[Stored records]
[Start of Attachment]

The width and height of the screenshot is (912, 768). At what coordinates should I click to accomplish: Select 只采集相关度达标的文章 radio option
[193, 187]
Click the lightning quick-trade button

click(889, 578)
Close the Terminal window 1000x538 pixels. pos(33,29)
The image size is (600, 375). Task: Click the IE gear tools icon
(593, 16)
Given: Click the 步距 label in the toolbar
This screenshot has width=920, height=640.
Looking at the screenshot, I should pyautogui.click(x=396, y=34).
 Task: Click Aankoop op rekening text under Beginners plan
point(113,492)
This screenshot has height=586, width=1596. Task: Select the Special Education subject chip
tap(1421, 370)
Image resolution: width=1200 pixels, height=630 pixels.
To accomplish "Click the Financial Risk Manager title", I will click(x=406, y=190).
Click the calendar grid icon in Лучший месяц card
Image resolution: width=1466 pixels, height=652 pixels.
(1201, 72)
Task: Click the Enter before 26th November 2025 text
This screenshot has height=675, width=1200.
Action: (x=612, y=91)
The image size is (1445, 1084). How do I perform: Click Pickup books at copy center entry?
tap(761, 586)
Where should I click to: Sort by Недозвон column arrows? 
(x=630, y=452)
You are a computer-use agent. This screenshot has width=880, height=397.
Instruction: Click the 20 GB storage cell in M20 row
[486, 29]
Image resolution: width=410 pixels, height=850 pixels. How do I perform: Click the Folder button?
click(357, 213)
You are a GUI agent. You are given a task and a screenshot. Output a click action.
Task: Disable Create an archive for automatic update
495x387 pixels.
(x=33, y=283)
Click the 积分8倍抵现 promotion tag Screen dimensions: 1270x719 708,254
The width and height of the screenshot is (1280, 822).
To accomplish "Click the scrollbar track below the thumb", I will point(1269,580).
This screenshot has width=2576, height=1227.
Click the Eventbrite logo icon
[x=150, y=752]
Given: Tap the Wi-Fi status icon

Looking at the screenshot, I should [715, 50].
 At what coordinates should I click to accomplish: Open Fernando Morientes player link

[End of Attachment]

### Exercise description
All the data is to be copied over exactly as it stands.

### Answer to the problem
The width and height of the screenshot is (912, 768). At what coordinates should I click to accomplish: Select 只采集相关度达标的文章 radio option
[193, 187]
Click the lightning quick-trade button

click(889, 578)
Close the Terminal window 1000x538 pixels. pos(33,29)
The image size is (600, 375). Task: Click the IE gear tools icon
(593, 16)
Given: Click the 步距 label in the toolbar
This screenshot has width=920, height=640.
Looking at the screenshot, I should pyautogui.click(x=396, y=34).
 Task: Click Aankoop op rekening text under Beginners plan
point(113,492)
This screenshot has height=586, width=1596. Task: Select the Special Education subject chip
tap(1421, 370)
Image resolution: width=1200 pixels, height=630 pixels.
To accomplish "Click the Financial Risk Manager title", I will click(x=406, y=190).
Click the calendar grid icon in Лучший месяц card
Image resolution: width=1466 pixels, height=652 pixels.
(1201, 72)
Task: Click the Enter before 26th November 2025 text
This screenshot has height=675, width=1200.
Action: (x=612, y=91)
The image size is (1445, 1084). How do I perform: Click Pickup books at copy center entry?
tap(761, 586)
Where should I click to: Sort by Недозвон column arrows? 
(x=630, y=452)
You are a computer-use agent. This screenshot has width=880, height=397.
Instruction: Click the 20 GB storage cell in M20 row
[486, 29]
Image resolution: width=410 pixels, height=850 pixels. How do I perform: Click the Folder button?
click(357, 213)
You are a GUI agent. You are given a task and a screenshot. Output a click action.
Task: Disable Create an archive for automatic update
495x387 pixels.
(x=33, y=283)
Click the 积分8倍抵现 promotion tag Screen dimensions: 1270x719 708,254
The width and height of the screenshot is (1280, 822).
To accomplish "Click the scrollbar track below the thumb", I will point(1269,580).
This screenshot has width=2576, height=1227.
Click the Eventbrite logo icon
[x=150, y=752]
Given: Tap the Wi-Fi status icon

Looking at the screenshot, I should [715, 50].
 At what coordinates should I click to accomplish: Open Fernando Morientes player link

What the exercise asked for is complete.